Pixel coordinate grounding data:
..............................

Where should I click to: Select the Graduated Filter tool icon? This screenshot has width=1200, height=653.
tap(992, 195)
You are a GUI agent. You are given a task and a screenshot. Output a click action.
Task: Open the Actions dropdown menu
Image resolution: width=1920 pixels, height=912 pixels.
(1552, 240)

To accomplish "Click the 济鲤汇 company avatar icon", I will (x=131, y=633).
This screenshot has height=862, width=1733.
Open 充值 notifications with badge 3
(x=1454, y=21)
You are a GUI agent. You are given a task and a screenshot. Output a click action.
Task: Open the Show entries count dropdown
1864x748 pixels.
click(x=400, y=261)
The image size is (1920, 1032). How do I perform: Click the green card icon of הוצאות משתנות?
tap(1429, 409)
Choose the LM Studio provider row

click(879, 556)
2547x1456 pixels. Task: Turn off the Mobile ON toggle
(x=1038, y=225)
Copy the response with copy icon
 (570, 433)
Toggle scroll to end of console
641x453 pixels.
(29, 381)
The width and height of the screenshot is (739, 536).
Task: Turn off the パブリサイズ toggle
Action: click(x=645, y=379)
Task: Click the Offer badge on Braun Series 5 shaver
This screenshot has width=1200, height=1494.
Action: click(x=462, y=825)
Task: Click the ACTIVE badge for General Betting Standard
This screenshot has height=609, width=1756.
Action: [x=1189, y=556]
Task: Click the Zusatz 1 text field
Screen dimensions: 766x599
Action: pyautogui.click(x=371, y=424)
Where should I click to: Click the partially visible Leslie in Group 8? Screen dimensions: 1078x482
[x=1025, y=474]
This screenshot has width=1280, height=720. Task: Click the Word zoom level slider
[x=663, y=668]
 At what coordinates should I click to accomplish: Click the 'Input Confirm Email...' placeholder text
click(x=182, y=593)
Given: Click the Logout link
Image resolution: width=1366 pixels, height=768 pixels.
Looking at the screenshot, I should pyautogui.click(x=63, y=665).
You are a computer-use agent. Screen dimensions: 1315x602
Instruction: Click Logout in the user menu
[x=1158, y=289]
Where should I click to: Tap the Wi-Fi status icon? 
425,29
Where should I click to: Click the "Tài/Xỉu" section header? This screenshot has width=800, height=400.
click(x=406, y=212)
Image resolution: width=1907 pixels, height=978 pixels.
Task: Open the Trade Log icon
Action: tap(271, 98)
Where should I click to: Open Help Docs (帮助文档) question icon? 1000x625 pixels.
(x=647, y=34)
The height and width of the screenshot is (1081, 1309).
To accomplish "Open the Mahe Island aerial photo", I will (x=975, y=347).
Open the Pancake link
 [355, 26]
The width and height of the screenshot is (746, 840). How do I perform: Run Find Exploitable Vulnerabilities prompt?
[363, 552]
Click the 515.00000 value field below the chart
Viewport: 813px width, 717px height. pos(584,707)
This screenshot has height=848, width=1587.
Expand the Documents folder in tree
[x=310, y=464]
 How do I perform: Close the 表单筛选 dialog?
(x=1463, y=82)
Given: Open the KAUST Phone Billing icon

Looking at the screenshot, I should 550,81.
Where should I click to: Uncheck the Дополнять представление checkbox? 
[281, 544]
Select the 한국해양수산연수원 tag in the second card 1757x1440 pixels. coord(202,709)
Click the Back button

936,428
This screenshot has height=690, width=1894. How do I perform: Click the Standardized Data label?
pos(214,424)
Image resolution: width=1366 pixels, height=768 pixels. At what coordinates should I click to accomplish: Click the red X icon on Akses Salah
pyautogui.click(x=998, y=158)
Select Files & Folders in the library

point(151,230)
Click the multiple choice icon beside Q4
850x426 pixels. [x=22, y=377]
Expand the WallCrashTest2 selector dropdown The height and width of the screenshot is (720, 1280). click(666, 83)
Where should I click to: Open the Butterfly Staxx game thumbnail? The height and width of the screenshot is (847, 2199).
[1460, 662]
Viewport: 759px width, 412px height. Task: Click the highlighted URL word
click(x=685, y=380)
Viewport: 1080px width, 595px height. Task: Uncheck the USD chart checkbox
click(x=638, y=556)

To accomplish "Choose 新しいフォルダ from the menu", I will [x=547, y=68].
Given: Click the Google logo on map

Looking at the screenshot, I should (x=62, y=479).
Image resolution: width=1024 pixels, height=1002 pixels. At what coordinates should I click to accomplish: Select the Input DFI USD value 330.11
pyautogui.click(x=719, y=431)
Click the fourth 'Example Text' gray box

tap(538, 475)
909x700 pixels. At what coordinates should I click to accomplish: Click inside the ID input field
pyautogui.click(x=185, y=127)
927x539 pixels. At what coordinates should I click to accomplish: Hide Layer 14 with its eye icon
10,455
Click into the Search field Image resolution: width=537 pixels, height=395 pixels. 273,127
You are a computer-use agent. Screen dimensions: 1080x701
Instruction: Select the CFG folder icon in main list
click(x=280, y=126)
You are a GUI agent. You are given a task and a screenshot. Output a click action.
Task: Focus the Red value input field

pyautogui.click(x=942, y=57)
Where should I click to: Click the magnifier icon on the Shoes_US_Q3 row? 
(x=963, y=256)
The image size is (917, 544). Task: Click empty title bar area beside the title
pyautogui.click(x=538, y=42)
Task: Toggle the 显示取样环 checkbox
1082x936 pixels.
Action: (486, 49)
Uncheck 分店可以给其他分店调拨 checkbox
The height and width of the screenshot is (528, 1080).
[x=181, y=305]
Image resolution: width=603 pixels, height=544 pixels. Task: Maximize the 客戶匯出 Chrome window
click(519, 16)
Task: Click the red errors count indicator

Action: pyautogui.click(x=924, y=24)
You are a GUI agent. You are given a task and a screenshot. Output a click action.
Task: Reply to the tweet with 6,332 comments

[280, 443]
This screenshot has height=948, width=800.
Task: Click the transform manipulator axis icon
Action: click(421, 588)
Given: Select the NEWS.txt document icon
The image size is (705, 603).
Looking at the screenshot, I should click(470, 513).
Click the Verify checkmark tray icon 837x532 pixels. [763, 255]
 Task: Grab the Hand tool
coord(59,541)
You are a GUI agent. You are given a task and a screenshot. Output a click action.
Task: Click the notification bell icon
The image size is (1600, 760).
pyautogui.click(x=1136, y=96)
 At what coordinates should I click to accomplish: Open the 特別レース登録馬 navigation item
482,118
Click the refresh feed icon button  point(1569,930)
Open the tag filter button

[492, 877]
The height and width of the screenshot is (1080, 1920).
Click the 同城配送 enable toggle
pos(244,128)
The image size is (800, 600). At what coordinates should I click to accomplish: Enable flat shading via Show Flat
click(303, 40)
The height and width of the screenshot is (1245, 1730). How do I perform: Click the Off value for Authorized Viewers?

..............................

- _Exercise directions_: Write out, exactly as given, the line containing "You are a computer-use agent. Screen dimensions: 1080x701" and every line after it to the end of the records. Include nothing else.

- _Exercise answer_:
You are a computer-use agent. Screen dimensions: 1080x701
Instruction: Select the CFG folder icon in main list
click(x=280, y=126)
You are a GUI agent. You are given a task and a screenshot. Output a click action.
Task: Focus the Red value input field

pyautogui.click(x=942, y=57)
Where should I click to: Click the magnifier icon on the Shoes_US_Q3 row? 
(x=963, y=256)
The image size is (917, 544). Task: Click empty title bar area beside the title
pyautogui.click(x=538, y=42)
Task: Toggle the 显示取样环 checkbox
1082x936 pixels.
Action: (486, 49)
Uncheck 分店可以给其他分店调拨 checkbox
The height and width of the screenshot is (528, 1080).
[x=181, y=305]
Image resolution: width=603 pixels, height=544 pixels. Task: Maximize the 客戶匯出 Chrome window
click(519, 16)
Task: Click the red errors count indicator

Action: pyautogui.click(x=924, y=24)
You are a GUI agent. You are given a task and a screenshot. Output a click action.
Task: Reply to the tweet with 6,332 comments

[280, 443]
This screenshot has height=948, width=800.
Task: Click the transform manipulator axis icon
Action: click(421, 588)
Given: Select the NEWS.txt document icon
The image size is (705, 603).
Looking at the screenshot, I should click(470, 513).
Click the Verify checkmark tray icon 837x532 pixels. [763, 255]
 Task: Grab the Hand tool
coord(59,541)
You are a GUI agent. You are given a task and a screenshot. Output a click action.
Task: Click the notification bell icon
The image size is (1600, 760).
pyautogui.click(x=1136, y=96)
 At what coordinates should I click to accomplish: Open the 特別レース登録馬 navigation item
482,118
Click the refresh feed icon button  point(1569,930)
Open the tag filter button

[492, 877]
The height and width of the screenshot is (1080, 1920).
Click the 同城配送 enable toggle
pos(244,128)
The image size is (800, 600). At what coordinates should I click to accomplish: Enable flat shading via Show Flat
click(303, 40)
The height and width of the screenshot is (1245, 1730). How do I perform: Click the Off value for Authorized Viewers?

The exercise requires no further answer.